Task brief: Please copy the items below word for word, beginning at the line that contains "The image size is (1022, 415)." and stopping after the line that contains "click(x=608, y=30)".

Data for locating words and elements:
┌──

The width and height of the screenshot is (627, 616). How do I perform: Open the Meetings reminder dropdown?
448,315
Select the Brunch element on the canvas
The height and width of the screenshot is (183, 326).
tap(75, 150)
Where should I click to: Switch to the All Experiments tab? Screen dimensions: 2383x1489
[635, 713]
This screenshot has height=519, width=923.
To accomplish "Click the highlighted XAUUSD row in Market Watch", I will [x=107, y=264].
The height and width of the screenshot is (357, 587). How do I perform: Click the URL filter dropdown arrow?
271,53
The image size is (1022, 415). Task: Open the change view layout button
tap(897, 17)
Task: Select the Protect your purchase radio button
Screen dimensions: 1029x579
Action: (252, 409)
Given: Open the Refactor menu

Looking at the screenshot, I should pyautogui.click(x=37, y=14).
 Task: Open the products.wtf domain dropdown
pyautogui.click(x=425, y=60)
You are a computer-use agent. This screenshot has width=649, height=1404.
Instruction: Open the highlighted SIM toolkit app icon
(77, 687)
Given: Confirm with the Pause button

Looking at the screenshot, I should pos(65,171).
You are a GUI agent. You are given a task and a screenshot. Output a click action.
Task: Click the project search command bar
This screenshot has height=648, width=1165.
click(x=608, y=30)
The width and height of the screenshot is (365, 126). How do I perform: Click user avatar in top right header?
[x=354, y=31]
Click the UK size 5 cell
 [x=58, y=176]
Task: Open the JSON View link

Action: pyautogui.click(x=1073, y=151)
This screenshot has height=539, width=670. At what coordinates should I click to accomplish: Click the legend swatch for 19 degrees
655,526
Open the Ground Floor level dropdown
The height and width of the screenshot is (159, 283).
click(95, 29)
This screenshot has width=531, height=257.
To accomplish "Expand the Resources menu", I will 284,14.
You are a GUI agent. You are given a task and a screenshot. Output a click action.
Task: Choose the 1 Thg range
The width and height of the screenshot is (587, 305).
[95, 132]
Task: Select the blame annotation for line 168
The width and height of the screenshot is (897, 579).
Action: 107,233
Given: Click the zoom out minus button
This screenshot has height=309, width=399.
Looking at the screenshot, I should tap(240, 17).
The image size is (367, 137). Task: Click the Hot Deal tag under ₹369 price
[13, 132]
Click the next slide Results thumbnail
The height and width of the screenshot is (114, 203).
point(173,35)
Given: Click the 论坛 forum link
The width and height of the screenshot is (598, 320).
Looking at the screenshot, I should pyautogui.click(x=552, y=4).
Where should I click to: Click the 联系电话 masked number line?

└──

Answer in full:
The image size is (1022, 415). Task: Open the change view layout button
tap(897, 17)
Task: Select the Protect your purchase radio button
Screen dimensions: 1029x579
Action: (252, 409)
Given: Open the Refactor menu

Looking at the screenshot, I should pyautogui.click(x=37, y=14).
 Task: Open the products.wtf domain dropdown
pyautogui.click(x=425, y=60)
You are a computer-use agent. This screenshot has width=649, height=1404.
Instruction: Open the highlighted SIM toolkit app icon
(77, 687)
Given: Confirm with the Pause button

Looking at the screenshot, I should pos(65,171).
You are a GUI agent. You are given a task and a screenshot. Output a click action.
Task: Click the project search command bar
This screenshot has height=648, width=1165.
click(x=608, y=30)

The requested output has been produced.